What to do:
Reproduce every line of the records in the stretch from the line containing "has width=1754, height=1240." through the line containing "(x=25, y=443)", both ends included and the requests kept as they are. Rescale each coordinate in the answers by a factor of 1.2, rounding to whole numbers with halves going up, and output only those lines.

Records to process:
::::

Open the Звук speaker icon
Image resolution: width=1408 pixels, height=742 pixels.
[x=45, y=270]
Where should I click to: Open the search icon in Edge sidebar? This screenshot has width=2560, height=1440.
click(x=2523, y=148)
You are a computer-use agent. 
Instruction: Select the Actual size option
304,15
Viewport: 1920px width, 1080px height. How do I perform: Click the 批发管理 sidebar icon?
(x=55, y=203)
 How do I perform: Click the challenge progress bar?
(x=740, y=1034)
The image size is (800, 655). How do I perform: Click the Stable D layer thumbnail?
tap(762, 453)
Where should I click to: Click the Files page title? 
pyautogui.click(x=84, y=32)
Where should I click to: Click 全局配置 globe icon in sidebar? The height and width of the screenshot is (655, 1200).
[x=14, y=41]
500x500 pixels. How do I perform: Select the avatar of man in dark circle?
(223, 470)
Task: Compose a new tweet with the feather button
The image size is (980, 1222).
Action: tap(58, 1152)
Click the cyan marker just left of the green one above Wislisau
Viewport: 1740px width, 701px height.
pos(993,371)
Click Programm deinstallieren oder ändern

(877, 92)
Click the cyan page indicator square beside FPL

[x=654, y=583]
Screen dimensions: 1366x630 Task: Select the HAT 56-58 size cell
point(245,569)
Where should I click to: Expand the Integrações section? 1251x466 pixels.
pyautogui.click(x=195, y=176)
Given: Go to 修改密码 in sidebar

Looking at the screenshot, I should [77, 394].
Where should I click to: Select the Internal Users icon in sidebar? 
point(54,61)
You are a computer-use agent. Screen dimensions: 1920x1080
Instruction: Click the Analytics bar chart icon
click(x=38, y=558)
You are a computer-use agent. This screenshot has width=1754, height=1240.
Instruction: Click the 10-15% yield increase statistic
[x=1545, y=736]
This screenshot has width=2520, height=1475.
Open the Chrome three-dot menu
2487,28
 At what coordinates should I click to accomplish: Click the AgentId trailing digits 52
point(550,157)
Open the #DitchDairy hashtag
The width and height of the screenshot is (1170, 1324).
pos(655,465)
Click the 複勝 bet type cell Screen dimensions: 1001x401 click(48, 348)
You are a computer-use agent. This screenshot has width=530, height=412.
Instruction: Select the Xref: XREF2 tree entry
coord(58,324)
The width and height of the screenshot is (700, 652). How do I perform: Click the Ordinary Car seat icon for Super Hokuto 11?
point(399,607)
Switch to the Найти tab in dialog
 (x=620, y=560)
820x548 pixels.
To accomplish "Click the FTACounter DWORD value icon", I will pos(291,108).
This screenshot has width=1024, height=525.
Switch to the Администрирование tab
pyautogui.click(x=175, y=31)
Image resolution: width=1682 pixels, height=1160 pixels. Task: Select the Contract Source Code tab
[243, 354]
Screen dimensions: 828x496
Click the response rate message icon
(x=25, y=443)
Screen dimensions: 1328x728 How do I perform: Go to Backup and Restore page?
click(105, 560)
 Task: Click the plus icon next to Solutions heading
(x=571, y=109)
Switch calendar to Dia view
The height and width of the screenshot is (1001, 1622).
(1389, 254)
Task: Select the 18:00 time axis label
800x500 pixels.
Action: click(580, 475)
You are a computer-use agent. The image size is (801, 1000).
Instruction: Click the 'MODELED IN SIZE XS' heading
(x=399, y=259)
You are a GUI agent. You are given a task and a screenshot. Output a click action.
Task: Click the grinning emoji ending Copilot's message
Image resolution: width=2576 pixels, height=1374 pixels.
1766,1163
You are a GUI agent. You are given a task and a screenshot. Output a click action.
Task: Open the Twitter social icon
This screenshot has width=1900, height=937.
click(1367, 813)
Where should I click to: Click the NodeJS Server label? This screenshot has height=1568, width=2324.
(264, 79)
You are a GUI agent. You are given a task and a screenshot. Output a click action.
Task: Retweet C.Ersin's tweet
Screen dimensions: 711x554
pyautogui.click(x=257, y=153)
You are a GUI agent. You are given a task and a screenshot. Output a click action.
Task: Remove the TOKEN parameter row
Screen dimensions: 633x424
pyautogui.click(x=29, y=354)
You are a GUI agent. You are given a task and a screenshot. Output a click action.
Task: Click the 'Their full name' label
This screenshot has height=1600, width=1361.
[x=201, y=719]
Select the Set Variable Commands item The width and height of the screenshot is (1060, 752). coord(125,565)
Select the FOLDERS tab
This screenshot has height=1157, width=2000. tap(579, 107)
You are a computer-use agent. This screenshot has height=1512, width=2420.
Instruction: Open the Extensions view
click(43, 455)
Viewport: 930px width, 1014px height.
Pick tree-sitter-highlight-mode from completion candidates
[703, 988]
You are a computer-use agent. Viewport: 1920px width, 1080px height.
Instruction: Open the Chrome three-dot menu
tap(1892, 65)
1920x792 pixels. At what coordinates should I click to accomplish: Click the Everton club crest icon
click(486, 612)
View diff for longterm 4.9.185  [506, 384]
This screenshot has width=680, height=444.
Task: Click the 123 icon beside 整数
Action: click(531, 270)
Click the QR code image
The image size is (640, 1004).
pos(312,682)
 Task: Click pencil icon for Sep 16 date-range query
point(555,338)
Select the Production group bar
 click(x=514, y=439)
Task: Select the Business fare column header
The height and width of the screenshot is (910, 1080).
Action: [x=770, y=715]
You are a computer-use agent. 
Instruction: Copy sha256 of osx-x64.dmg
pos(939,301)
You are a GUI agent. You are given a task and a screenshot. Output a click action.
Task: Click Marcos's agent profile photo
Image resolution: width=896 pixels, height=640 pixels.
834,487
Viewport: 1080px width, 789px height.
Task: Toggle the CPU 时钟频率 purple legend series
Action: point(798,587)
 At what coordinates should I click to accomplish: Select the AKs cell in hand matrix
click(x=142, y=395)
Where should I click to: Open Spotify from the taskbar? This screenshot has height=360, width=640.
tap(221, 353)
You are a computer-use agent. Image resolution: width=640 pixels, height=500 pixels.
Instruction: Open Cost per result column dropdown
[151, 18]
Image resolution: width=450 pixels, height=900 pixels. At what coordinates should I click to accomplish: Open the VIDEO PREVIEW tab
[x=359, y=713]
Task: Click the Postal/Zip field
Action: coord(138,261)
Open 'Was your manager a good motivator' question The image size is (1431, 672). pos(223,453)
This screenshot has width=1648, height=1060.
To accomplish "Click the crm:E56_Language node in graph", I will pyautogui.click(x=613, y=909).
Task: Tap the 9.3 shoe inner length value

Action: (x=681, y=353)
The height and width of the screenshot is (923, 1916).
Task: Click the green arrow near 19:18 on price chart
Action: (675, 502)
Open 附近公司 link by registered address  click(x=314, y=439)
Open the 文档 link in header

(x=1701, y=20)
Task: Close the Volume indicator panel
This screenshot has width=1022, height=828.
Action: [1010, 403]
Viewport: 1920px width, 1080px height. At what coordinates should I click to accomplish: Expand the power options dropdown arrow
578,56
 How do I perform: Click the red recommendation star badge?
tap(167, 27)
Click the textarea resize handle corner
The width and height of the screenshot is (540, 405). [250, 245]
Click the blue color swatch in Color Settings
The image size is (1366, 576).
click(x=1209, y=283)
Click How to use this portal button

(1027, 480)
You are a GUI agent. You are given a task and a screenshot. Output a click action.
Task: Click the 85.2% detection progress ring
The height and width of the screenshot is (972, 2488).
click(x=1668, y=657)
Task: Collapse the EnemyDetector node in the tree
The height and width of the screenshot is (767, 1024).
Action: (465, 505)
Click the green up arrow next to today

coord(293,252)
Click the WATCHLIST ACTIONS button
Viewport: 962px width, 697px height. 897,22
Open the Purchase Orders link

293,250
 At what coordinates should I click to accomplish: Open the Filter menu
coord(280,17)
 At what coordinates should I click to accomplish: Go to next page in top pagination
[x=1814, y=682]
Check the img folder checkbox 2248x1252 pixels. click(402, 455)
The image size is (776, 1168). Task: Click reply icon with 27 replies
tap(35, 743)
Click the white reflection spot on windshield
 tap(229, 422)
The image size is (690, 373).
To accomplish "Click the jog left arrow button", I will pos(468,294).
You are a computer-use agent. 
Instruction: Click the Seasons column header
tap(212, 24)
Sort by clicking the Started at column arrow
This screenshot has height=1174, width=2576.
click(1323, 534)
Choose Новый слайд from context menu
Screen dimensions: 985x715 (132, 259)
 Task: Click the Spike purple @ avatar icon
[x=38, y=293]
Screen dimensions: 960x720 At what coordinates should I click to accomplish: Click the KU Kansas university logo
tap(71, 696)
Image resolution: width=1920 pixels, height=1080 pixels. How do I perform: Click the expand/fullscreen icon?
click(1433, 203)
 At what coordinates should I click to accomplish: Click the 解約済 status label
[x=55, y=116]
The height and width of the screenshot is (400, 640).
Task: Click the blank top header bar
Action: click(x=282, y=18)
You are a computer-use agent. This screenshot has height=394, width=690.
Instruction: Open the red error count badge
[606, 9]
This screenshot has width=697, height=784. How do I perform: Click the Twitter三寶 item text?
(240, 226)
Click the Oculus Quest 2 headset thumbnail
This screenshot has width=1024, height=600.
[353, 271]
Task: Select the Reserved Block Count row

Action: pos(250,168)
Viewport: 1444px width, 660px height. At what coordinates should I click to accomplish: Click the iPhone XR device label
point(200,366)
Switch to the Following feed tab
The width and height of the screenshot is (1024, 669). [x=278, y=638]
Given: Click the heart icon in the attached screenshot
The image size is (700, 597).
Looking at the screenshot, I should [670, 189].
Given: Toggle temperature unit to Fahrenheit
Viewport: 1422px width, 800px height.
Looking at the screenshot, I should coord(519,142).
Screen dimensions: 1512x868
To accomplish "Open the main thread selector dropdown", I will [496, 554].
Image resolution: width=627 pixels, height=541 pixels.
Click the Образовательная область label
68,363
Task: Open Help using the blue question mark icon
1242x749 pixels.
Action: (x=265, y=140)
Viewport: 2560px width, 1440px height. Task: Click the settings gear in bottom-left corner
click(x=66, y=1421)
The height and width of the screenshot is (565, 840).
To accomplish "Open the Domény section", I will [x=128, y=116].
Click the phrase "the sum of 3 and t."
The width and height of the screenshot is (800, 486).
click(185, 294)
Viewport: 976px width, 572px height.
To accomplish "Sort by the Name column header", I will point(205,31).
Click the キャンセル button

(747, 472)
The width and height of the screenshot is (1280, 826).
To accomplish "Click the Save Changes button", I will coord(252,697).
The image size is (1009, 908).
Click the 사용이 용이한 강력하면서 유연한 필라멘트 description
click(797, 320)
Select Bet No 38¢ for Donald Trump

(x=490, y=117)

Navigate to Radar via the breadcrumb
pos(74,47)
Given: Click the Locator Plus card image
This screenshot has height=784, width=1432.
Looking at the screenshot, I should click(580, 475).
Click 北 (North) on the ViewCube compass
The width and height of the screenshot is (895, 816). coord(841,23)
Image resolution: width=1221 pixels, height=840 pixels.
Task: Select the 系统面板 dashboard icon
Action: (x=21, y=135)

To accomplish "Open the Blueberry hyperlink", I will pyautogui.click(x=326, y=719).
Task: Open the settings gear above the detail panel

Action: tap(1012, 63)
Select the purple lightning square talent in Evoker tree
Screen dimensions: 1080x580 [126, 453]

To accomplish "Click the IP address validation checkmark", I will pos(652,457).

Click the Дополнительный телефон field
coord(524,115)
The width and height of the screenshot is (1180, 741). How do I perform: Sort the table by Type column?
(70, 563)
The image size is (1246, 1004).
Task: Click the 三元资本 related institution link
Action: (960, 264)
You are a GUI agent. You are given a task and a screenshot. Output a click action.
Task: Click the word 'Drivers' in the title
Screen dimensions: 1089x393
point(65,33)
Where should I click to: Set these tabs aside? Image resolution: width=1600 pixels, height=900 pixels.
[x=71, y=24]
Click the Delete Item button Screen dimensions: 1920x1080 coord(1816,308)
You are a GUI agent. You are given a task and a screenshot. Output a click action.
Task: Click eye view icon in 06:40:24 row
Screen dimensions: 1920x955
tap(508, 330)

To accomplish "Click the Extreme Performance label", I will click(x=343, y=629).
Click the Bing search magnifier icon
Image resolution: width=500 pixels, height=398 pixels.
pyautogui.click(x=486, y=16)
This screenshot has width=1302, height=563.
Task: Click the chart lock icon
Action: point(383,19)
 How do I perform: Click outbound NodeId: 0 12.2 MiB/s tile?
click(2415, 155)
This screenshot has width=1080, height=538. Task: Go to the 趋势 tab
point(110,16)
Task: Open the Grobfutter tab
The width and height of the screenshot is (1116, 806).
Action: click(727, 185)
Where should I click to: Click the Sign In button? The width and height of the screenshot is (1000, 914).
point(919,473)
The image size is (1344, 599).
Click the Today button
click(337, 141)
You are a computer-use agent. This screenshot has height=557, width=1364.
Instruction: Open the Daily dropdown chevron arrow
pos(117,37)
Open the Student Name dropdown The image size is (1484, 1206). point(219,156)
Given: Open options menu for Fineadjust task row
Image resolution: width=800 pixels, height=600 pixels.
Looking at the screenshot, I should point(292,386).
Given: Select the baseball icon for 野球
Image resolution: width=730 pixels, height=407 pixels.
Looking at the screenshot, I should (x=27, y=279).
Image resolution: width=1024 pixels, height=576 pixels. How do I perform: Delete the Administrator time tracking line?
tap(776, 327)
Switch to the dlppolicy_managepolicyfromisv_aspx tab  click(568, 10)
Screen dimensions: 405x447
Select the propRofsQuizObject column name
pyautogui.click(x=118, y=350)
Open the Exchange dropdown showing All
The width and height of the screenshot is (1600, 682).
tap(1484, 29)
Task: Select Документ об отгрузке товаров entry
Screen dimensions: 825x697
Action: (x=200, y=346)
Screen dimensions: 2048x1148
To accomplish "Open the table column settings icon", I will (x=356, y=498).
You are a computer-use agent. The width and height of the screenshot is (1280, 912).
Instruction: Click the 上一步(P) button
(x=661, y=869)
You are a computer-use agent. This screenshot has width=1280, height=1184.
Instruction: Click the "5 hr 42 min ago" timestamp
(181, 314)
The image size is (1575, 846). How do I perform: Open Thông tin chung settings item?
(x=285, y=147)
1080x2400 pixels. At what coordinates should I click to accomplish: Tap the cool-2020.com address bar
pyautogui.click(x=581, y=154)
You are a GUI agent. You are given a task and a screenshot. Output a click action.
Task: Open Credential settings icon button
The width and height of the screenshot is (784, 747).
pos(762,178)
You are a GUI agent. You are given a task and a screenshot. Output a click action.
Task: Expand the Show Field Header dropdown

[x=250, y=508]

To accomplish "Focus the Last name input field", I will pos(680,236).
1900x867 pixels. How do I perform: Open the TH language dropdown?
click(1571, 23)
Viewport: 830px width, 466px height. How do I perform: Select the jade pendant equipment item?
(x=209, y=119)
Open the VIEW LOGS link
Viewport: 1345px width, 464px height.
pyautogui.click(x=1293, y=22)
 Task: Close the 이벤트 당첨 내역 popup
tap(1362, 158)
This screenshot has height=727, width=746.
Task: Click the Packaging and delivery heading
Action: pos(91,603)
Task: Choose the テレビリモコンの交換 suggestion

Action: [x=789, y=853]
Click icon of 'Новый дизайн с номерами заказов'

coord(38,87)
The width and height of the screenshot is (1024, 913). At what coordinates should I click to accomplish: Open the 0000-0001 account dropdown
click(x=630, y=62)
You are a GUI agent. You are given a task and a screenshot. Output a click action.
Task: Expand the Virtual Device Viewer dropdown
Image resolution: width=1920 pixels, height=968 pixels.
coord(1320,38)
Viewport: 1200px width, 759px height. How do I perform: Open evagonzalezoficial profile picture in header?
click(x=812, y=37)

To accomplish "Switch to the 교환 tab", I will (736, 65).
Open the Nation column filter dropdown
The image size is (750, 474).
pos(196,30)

::::

Solution to the exercise:
You are a computer-use agent. This screenshot has width=1754, height=1240.
Instruction: Click the 10-15% yield increase statistic
[x=1854, y=883]
This screenshot has width=2520, height=1475.
Open the Chrome three-dot menu
2984,34
 At what coordinates should I click to accomplish: Click the AgentId trailing digits 52
point(660,188)
Open the #DitchDairy hashtag
The width and height of the screenshot is (1170, 1324).
pos(786,558)
Click the 複勝 bet type cell Screen dimensions: 1001x401 click(58, 418)
You are a computer-use agent. This screenshot has width=530, height=412.
Instruction: Select the Xref: XREF2 tree entry
coord(70,389)
The width and height of the screenshot is (700, 652). How do I perform: Click the Ordinary Car seat icon for Super Hokuto 11?
point(479,728)
Switch to the Найти tab in dialog
 (x=744, y=672)
820x548 pixels.
To accomplish "Click the FTACounter DWORD value icon", I will pos(349,130).
This screenshot has width=1024, height=525.
Switch to the Администрирование tab
pyautogui.click(x=210, y=37)
Image resolution: width=1682 pixels, height=1160 pixels. Task: Select the Contract Source Code tab
[292, 425]
Screen dimensions: 828x496
Click the response rate message icon
(x=30, y=532)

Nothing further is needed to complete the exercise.